Extracted data entries
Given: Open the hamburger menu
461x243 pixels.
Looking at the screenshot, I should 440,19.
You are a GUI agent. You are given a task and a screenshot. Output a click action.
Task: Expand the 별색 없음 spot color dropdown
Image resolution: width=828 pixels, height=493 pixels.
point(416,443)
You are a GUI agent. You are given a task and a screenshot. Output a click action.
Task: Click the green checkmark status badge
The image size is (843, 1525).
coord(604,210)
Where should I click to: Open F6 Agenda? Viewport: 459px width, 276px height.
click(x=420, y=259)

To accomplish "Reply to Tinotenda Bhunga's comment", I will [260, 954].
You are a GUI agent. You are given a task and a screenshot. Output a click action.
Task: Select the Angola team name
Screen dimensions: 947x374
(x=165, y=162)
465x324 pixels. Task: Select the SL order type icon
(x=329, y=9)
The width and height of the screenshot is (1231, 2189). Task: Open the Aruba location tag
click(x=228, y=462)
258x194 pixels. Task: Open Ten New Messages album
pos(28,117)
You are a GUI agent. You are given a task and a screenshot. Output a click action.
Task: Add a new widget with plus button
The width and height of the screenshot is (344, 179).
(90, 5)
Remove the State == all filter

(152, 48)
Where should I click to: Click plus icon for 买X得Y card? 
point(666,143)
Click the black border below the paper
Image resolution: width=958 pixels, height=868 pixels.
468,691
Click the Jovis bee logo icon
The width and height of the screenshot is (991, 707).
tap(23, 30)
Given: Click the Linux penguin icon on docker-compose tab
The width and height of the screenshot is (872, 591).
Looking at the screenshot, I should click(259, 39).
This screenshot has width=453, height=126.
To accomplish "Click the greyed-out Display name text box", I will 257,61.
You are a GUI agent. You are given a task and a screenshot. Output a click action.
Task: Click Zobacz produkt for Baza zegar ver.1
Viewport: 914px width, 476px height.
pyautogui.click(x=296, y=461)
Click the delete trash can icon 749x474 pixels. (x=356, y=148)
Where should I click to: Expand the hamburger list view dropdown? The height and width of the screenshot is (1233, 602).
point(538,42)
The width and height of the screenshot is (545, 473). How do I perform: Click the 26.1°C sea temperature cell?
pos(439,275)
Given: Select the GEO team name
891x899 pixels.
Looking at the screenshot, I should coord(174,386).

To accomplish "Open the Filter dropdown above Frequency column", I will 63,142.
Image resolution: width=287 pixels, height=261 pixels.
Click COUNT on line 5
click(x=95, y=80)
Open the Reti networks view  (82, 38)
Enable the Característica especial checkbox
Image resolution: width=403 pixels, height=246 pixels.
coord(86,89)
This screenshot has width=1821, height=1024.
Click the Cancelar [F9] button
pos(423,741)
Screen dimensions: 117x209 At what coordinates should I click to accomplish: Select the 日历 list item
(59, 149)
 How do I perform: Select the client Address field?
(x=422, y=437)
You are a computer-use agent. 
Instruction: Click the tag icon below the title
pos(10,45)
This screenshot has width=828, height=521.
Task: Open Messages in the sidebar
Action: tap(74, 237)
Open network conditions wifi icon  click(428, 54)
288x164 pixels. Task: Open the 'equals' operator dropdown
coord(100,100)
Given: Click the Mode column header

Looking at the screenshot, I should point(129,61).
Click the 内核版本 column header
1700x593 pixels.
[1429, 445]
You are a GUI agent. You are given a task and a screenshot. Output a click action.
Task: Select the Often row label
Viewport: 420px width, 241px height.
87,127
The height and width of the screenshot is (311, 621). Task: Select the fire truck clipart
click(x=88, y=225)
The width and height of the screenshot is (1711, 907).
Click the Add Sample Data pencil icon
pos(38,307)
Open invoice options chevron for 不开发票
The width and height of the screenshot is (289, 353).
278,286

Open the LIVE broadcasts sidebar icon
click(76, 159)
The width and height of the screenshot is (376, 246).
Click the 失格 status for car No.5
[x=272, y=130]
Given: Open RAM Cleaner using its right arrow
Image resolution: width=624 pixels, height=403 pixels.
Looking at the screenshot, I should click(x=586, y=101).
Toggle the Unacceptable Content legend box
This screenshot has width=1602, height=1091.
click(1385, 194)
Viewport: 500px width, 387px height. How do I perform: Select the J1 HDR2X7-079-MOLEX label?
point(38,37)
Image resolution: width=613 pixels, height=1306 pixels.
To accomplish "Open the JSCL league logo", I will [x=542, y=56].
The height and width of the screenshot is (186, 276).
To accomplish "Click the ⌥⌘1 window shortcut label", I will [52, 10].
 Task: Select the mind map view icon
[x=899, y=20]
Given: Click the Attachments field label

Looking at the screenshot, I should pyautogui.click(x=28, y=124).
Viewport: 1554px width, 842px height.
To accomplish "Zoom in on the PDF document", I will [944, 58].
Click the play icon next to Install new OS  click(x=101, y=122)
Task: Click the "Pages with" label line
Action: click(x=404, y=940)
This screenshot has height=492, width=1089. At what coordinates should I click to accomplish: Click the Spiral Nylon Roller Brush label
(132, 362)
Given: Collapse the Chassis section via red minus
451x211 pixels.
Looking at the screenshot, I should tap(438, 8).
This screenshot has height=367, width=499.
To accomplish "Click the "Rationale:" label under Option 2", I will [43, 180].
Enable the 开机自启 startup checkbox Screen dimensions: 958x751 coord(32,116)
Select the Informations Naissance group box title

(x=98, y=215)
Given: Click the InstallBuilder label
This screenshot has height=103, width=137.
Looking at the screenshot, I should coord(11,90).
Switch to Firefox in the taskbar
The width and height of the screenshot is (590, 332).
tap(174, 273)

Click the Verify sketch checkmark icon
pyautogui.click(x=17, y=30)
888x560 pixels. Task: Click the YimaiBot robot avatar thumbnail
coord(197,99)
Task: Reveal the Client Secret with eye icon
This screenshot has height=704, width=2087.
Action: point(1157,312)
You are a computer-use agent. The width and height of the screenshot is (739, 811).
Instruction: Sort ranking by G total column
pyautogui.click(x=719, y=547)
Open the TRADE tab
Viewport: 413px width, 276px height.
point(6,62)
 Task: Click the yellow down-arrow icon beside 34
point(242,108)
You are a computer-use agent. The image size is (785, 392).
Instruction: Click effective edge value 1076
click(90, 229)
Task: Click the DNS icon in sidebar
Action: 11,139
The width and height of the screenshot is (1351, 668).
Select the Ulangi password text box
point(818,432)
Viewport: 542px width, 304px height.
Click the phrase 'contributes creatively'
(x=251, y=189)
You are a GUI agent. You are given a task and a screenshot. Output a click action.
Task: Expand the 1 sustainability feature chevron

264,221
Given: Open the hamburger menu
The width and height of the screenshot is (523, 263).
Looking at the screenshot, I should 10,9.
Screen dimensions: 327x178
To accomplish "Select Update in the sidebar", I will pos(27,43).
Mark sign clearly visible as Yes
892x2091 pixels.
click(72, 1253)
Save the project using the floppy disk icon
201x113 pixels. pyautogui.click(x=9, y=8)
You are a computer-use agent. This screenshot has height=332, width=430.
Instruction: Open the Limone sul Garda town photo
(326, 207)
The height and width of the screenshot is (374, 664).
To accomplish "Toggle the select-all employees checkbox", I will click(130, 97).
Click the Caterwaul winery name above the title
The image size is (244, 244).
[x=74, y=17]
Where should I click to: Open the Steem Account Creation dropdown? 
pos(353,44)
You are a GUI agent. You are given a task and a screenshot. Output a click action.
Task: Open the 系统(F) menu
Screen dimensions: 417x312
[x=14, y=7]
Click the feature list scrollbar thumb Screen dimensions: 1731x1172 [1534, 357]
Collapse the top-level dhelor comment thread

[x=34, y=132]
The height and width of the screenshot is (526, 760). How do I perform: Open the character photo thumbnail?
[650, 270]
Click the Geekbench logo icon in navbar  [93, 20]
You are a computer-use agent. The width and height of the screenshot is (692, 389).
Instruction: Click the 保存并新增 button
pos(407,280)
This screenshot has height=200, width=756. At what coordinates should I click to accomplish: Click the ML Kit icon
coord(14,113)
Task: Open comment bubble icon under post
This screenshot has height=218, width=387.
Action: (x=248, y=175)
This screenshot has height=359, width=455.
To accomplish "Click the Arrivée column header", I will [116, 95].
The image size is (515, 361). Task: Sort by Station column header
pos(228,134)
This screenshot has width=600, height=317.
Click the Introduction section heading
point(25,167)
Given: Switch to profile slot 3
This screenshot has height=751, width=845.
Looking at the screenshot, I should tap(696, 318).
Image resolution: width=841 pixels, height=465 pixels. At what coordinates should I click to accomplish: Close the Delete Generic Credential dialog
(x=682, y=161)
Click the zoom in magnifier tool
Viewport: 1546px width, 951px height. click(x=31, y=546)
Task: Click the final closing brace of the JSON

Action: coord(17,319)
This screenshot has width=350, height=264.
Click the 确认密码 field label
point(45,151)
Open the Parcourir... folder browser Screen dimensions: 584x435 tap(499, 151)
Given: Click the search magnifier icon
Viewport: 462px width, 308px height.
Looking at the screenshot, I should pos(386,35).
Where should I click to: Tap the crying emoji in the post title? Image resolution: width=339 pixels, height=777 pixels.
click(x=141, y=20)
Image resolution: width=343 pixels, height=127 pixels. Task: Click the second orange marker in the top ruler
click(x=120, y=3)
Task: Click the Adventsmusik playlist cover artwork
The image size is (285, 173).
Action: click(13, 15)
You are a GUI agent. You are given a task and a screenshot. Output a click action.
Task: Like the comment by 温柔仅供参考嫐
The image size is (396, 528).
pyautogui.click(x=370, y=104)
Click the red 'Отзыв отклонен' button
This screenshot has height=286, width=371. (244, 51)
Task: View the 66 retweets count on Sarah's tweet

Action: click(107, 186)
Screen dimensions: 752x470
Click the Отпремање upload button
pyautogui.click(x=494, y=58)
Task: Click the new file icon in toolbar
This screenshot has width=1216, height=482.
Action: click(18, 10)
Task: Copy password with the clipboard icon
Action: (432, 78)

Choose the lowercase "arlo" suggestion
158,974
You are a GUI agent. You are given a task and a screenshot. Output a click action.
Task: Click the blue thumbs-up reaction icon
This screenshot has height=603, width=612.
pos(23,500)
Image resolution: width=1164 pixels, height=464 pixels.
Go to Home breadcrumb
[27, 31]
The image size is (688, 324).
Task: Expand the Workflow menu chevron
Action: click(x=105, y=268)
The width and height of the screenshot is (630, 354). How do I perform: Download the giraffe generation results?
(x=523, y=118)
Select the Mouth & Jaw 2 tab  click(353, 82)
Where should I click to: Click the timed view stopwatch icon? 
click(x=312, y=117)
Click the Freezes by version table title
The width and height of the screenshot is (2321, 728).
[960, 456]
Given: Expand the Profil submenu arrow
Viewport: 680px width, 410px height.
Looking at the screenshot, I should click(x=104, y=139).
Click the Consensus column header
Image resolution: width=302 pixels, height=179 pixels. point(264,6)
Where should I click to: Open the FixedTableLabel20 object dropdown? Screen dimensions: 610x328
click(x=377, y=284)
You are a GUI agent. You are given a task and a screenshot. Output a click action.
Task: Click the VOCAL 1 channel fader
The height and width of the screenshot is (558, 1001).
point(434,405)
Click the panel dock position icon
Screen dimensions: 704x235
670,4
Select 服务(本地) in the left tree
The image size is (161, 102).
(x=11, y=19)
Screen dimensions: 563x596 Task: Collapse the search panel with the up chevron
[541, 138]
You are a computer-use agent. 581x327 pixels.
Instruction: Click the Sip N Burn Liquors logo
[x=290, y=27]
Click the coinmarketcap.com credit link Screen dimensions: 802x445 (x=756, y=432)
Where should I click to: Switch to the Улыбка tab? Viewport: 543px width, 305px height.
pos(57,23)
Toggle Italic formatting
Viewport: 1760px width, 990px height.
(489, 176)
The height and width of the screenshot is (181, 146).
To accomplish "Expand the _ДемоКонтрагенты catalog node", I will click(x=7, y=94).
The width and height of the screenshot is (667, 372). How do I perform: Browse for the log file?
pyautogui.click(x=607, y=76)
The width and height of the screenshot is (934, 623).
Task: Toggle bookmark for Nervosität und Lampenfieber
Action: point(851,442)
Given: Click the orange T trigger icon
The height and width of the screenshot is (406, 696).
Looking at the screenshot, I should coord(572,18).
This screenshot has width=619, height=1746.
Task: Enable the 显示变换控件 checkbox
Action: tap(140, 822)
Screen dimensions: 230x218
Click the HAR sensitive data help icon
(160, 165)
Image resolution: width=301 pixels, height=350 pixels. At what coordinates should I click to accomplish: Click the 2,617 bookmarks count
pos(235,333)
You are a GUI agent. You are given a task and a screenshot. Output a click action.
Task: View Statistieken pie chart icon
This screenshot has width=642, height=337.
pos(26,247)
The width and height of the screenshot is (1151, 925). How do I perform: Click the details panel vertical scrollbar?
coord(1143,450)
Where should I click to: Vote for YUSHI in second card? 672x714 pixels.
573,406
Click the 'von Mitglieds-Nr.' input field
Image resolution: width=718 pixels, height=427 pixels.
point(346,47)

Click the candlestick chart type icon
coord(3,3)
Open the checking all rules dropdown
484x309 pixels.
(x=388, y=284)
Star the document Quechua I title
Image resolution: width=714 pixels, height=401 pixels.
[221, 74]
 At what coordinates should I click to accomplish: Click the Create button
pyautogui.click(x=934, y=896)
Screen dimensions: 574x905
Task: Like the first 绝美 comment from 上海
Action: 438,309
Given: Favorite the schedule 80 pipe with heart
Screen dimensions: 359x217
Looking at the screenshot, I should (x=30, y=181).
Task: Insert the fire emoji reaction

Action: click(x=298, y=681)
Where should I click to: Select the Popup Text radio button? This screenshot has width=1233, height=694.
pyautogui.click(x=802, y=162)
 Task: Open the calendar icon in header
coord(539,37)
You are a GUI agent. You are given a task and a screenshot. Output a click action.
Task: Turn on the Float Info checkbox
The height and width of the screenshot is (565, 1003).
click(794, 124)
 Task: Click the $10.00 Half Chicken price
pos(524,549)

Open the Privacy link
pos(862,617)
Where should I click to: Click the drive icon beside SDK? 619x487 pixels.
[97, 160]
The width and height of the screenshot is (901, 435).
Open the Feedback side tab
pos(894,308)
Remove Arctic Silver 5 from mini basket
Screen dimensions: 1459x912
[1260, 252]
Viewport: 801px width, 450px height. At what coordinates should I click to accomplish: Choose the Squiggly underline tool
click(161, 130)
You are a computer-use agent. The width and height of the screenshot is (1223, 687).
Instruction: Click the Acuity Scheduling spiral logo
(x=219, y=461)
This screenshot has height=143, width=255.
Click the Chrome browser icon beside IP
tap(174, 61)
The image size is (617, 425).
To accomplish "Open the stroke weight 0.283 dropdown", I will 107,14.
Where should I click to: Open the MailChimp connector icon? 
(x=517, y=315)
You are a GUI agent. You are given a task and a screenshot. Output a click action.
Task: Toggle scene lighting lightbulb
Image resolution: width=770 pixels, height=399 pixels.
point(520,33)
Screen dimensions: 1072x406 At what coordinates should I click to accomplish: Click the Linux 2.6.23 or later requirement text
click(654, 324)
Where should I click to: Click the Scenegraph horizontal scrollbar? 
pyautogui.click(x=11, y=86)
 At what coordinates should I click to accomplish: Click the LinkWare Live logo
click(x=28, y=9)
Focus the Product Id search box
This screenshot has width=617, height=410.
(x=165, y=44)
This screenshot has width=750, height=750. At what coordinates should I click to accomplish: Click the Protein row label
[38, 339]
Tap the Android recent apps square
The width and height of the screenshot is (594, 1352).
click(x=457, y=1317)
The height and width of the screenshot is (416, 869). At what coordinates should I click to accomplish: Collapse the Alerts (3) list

Your assignment: Output, exactly and in full, the lines from the start of the entries above through the line that contains "Click the delete".

Your solution:
Given: Open the hamburger menu
461x243 pixels.
Looking at the screenshot, I should 440,19.
You are a GUI agent. You are given a task and a screenshot. Output a click action.
Task: Expand the 별색 없음 spot color dropdown
Image resolution: width=828 pixels, height=493 pixels.
point(416,443)
You are a GUI agent. You are given a task and a screenshot. Output a click action.
Task: Click the green checkmark status badge
The image size is (843, 1525).
coord(604,210)
Where should I click to: Open F6 Agenda? Viewport: 459px width, 276px height.
click(x=420, y=259)

To accomplish "Reply to Tinotenda Bhunga's comment", I will [260, 954].
You are a GUI agent. You are given a task and a screenshot. Output a click action.
Task: Select the Angola team name
Screen dimensions: 947x374
(x=165, y=162)
465x324 pixels. Task: Select the SL order type icon
(x=329, y=9)
The width and height of the screenshot is (1231, 2189). Task: Open the Aruba location tag
click(x=228, y=462)
258x194 pixels. Task: Open Ten New Messages album
pos(28,117)
You are a GUI agent. You are given a task and a screenshot. Output a click action.
Task: Add a new widget with plus button
The width and height of the screenshot is (344, 179).
(90, 5)
Remove the State == all filter

(152, 48)
Where should I click to: Click plus icon for 买X得Y card? 
point(666,143)
Click the black border below the paper
Image resolution: width=958 pixels, height=868 pixels.
468,691
Click the Jovis bee logo icon
The width and height of the screenshot is (991, 707).
tap(23, 30)
Given: Click the Linux penguin icon on docker-compose tab
The width and height of the screenshot is (872, 591).
Looking at the screenshot, I should click(259, 39).
This screenshot has width=453, height=126.
To accomplish "Click the greyed-out Display name text box", I will 257,61.
You are a GUI agent. You are given a task and a screenshot. Output a click action.
Task: Click Zobacz produkt for Baza zegar ver.1
Viewport: 914px width, 476px height.
pyautogui.click(x=296, y=461)
Click the delete trash can icon 749x474 pixels. (x=356, y=148)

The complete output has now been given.